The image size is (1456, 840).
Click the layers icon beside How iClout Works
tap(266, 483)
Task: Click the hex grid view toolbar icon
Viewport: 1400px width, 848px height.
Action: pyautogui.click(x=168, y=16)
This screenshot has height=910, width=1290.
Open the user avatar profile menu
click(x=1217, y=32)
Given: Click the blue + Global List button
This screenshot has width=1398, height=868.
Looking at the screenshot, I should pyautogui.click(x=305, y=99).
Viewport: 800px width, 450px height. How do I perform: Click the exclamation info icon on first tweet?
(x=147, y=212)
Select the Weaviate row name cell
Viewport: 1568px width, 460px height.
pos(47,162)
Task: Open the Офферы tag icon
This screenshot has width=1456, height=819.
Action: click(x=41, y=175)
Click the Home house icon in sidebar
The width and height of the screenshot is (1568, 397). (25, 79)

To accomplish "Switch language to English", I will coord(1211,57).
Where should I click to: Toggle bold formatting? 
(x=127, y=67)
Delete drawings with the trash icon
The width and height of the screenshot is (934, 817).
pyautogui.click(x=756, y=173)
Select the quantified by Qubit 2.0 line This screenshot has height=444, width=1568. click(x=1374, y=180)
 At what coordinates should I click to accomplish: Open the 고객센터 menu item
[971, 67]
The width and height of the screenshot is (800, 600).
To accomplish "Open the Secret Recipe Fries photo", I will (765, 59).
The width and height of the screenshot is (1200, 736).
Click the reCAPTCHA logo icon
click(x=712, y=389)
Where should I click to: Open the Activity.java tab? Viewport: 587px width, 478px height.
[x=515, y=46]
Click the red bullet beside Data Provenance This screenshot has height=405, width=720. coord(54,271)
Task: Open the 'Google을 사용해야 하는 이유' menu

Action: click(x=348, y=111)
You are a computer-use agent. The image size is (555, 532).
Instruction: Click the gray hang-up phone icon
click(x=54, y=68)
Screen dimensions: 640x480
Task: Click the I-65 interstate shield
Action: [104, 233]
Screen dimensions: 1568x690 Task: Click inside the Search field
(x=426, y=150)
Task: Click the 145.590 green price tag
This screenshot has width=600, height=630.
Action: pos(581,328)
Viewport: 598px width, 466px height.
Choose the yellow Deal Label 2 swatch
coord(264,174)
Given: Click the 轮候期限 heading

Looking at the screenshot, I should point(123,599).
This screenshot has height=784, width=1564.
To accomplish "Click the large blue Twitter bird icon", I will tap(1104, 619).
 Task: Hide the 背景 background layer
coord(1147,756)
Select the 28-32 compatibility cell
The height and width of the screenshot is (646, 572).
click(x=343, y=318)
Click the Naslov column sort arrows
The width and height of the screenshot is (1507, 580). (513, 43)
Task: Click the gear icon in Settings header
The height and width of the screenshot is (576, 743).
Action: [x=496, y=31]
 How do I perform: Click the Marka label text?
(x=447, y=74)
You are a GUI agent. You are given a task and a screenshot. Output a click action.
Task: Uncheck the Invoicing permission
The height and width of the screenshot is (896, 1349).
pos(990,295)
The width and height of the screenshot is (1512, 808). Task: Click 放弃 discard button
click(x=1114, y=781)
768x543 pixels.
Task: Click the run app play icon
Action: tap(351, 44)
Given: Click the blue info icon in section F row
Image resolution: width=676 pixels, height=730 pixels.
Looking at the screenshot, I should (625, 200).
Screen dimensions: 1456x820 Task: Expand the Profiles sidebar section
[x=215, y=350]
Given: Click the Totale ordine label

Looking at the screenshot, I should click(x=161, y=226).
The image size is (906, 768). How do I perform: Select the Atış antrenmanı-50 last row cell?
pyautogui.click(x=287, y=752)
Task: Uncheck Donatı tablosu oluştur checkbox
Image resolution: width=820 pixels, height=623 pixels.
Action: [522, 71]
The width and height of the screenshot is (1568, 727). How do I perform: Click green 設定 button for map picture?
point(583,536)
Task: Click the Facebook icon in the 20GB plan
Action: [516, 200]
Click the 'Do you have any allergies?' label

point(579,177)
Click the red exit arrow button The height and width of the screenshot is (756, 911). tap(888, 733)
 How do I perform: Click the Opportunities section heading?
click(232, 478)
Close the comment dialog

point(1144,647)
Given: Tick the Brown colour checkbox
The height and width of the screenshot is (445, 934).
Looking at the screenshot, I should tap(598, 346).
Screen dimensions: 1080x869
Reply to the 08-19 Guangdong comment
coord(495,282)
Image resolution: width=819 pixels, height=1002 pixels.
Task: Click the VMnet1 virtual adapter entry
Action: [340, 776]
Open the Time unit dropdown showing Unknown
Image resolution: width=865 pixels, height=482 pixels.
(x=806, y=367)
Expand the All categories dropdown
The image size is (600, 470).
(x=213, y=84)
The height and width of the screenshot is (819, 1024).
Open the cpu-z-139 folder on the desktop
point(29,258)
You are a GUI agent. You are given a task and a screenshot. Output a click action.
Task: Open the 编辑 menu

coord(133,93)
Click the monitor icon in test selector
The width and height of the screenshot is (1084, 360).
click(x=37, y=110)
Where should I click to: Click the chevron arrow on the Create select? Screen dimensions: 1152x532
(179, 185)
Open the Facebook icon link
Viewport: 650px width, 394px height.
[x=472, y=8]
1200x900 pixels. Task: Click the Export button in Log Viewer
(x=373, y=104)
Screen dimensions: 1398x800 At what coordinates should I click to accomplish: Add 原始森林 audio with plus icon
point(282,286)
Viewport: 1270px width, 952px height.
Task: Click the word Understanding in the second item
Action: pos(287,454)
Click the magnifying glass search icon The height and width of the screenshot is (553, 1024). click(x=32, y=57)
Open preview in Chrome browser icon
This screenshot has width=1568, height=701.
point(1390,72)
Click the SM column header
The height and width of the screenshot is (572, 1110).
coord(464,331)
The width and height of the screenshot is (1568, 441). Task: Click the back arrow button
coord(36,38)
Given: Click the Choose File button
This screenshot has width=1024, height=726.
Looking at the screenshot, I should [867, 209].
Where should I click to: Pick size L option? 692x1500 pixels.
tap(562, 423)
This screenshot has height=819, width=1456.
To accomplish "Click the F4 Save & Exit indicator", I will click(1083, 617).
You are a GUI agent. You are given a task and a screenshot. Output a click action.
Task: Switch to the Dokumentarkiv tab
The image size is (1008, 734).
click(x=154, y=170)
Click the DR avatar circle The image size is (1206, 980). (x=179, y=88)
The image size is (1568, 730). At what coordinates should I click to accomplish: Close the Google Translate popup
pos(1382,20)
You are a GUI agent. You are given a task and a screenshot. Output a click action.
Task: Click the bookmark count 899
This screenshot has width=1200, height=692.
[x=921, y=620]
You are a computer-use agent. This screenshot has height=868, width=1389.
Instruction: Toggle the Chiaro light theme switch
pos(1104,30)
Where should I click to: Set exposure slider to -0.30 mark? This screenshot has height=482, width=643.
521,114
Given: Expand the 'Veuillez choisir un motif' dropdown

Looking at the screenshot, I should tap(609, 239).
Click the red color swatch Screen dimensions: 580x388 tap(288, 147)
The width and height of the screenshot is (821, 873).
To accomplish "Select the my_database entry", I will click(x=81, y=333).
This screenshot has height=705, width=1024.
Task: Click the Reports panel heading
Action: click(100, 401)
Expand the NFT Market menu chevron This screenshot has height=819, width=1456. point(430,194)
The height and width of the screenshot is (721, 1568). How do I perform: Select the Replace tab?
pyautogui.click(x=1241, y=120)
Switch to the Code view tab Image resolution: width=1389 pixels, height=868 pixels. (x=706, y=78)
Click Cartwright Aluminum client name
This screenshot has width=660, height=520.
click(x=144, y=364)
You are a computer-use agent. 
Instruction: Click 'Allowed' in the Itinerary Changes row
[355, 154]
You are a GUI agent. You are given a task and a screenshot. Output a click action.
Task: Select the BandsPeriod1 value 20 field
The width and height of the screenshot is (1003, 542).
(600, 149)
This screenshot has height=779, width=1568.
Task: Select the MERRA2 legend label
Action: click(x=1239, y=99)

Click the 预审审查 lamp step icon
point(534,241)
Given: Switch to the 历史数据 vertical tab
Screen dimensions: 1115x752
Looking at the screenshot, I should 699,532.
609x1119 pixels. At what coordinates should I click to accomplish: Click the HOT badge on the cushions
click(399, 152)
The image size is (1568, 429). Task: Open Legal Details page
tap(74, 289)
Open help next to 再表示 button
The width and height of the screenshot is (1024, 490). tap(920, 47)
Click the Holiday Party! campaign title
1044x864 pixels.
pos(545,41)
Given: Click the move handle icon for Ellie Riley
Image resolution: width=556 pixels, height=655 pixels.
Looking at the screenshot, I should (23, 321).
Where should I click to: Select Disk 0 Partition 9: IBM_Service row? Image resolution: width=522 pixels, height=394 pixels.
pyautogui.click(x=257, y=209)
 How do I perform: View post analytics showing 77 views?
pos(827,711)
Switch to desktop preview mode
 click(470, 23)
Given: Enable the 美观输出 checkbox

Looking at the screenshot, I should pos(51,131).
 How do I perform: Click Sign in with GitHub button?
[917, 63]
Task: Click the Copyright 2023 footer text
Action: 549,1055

□ □ □ □

→ **Prompt**
Rewrite the items beginning at the line that has "The image size is (1568, 730)." and ending after the line that has "[x=921, y=620]", substituting "like count" for "bookmark count" and leaving everything else unchanged.

→ **Output below**
The image size is (1568, 730). At what coordinates should I click to accomplish: Close the Google Translate popup
pos(1382,20)
You are a GUI agent. You are given a task and a screenshot. Output a click action.
Task: Click the like count 899
This screenshot has width=1200, height=692.
[x=921, y=620]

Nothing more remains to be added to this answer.